I was in and out of the ultrasound incredibly quickly, on the phone with the doctor a minute later as he explained that the ultrasound showed there was no longer a sac, and that my bleeding still concerned him so he would call and book an OR room by the time I'd be able to walk over to Day Surgery.
So the decision was to do a D&C, mostly because of how much I was bleeding.
As we made the walk to Day Surgery, I had a few house issues crop up. (Because why not.)
I had an email from my attorney with the "final" offer from the sellers of the house. I read it, scoffed, rolled my eyes, and said "fuck these assholes" out loud, and closed the email. To say it was insulting is an understatement. These people clearly thought I was an idiot.

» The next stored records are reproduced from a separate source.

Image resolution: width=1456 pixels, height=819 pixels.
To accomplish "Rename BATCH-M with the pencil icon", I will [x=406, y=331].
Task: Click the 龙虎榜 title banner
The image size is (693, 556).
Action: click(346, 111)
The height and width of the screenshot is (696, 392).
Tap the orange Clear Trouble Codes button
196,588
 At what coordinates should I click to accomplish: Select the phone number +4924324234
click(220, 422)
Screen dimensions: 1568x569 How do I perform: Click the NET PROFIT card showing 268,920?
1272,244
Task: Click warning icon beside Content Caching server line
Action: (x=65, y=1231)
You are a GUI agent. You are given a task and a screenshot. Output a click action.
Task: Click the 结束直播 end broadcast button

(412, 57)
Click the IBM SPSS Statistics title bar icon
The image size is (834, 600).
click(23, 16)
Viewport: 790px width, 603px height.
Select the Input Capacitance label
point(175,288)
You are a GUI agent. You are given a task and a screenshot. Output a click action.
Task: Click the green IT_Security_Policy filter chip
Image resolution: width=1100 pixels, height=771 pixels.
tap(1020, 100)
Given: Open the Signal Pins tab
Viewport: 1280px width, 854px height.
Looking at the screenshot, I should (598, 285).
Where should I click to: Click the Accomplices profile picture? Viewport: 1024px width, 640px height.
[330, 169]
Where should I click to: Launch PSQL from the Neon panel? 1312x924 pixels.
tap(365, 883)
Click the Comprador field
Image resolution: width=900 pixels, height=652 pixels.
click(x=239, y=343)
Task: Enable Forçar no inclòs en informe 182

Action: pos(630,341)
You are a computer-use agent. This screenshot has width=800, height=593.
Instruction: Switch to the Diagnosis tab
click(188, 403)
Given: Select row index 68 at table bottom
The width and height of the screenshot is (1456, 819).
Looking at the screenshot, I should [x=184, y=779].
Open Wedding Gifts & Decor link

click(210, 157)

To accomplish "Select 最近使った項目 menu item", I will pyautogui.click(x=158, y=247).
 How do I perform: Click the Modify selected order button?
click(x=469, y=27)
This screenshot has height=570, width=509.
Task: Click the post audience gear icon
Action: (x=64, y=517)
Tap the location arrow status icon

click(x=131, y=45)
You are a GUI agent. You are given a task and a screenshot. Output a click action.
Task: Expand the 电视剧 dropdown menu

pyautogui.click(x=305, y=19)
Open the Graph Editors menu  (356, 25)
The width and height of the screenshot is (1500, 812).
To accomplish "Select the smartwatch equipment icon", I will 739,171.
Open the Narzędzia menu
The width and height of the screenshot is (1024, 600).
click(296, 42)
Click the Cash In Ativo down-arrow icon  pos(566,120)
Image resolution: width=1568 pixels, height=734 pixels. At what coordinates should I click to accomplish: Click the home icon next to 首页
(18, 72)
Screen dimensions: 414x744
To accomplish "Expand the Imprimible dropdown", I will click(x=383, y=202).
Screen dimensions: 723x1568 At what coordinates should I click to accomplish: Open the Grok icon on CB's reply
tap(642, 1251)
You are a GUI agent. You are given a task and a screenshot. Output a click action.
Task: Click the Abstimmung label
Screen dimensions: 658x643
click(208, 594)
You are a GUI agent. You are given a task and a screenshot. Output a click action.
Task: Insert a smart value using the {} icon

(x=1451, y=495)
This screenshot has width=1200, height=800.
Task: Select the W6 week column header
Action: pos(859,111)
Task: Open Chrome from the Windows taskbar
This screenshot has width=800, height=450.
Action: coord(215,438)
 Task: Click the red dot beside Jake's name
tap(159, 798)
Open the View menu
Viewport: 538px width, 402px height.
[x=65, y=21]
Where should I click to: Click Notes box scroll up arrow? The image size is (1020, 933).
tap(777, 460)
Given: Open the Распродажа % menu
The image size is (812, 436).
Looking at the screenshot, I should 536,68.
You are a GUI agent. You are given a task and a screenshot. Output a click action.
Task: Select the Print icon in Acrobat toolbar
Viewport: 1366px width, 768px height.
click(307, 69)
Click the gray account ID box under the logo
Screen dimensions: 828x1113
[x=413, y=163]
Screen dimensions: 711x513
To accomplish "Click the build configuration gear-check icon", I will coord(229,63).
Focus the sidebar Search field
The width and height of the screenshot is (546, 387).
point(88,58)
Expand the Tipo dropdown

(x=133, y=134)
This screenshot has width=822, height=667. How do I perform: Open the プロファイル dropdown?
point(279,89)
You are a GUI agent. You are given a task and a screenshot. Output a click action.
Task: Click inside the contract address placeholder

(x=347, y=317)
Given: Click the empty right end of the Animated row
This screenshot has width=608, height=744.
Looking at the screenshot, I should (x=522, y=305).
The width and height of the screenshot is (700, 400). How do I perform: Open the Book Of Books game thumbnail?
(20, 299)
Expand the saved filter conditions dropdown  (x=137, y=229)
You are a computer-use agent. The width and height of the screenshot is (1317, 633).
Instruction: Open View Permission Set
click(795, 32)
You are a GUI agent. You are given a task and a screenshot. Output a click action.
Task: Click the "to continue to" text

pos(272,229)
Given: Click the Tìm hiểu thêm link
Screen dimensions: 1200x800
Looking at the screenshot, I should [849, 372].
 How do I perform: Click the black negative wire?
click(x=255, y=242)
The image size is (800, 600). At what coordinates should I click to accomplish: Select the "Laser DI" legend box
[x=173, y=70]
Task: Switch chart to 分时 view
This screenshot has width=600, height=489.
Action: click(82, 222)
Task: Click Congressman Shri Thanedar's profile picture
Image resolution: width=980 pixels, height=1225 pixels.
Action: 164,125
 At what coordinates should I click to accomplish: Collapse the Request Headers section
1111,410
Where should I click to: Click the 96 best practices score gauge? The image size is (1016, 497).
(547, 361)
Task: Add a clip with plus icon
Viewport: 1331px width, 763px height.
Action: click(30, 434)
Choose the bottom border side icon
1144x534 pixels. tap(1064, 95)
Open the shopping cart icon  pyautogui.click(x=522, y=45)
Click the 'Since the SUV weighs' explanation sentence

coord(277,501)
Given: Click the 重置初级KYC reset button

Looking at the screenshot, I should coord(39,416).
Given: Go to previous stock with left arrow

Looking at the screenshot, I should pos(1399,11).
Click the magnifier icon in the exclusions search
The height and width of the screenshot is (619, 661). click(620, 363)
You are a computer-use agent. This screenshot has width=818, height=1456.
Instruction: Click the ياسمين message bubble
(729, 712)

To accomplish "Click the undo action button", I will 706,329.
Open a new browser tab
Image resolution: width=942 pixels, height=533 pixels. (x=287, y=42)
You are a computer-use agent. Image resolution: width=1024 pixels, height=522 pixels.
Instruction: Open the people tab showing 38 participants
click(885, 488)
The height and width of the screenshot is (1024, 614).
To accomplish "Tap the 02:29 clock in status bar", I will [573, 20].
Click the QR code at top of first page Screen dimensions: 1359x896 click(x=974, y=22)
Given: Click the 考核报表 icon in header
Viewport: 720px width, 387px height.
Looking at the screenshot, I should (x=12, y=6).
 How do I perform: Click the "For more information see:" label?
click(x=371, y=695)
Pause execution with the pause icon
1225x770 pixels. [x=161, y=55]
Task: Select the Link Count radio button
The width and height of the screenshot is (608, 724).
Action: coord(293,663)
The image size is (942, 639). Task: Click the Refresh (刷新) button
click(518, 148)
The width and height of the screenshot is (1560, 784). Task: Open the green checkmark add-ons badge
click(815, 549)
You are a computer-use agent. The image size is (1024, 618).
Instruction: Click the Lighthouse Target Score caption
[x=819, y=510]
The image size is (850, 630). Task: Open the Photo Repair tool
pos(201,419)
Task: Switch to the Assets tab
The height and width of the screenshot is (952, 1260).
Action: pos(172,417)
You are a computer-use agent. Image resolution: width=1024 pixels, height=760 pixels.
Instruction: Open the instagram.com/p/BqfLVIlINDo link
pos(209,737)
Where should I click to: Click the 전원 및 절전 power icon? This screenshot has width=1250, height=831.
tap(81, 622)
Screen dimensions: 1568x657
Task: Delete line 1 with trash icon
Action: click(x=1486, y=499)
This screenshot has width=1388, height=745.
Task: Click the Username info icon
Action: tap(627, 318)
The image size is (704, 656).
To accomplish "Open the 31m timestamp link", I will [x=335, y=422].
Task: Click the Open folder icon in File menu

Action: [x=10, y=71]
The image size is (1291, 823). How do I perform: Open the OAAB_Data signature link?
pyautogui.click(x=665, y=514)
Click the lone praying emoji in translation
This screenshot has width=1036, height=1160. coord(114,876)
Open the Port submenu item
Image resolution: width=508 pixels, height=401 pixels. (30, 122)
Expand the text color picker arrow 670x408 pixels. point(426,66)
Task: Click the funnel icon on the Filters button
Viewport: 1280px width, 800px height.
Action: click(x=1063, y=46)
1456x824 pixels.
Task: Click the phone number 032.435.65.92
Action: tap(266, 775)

I saw I'd missed a call from my agent, Barb, and she had sent me a text saying she needed to talk to me ASAP. I texted her back and said, "Today is not a good day" - and I'm sure she got the point because she told me it was fine and things could wait. Through the whole process I had literally been so on top of it with the house and the mortgage and everything, so NOT getting a response from me within twenty minutes, let alone one without an answer, was very out of character. I asked my mom if she could call her for me, and she said she would.
Once we knew what was going to happen and I was in the pre-op room...well honestly, I was relieved. Up until that point, absolutely everything had been uncomfortable and humiliating, and to say I felt like I had no control is a trivialization.
Aside: A few weeks ago (ironically at a baby shower) I told someone that the experience was humiliating, and she gave me this completely horrified look and said I shouldn't be embarrassed about losing my baby. The thing was...it's not losing the baby that was so embarrassing. It was the physical process.
I left this out above, but at one point I'd managed to get blood all over the floor in the bathroom at the doctor's office. Managed. It wasn't exactly like I could stop the flow. I also tried to clean it up, because I couldn't just leave it there, could I?
Twenty minutes (and a very uncomfortable pelvic exam later) another gush landed on both mine and Anthony's shoes as he helped me get dressed again. The same happened when I had the ultrasound. I had to sit on chuck pads everywhere I went during that very long morning, and I was very glad I'd chosen black pants when I left the house. I went through multiple pairs of underwear in the short trips between the doctor's and the hospital and it took me no time at all to go through the packs of baby wipes I'd taken from the doctor's office.
I want to be clear that I'm not ashamed I lost our baby. But everything was so humiliating because I had absolutely no control over what my body was doing. I spent 5 hours feeling like I was wetting my pants because there was no way to stop the flow. I felt like, as a potty trained adult, I should be able to control my body's expulsions - even though logically, as a woman, I know there is no way to control the flow out of my uterus.
But we live in a society where we're constantly told to keep our emotions in, stay level headed, control the situation and not let feelings go awry. Sometimes that's incredibly impractical and insensitive...but the conditioning of it doesn't stop us from feeling the extreme lack of control when we no longer hold the reins.
In short...I was ready for the physical part of miscarrying to be done.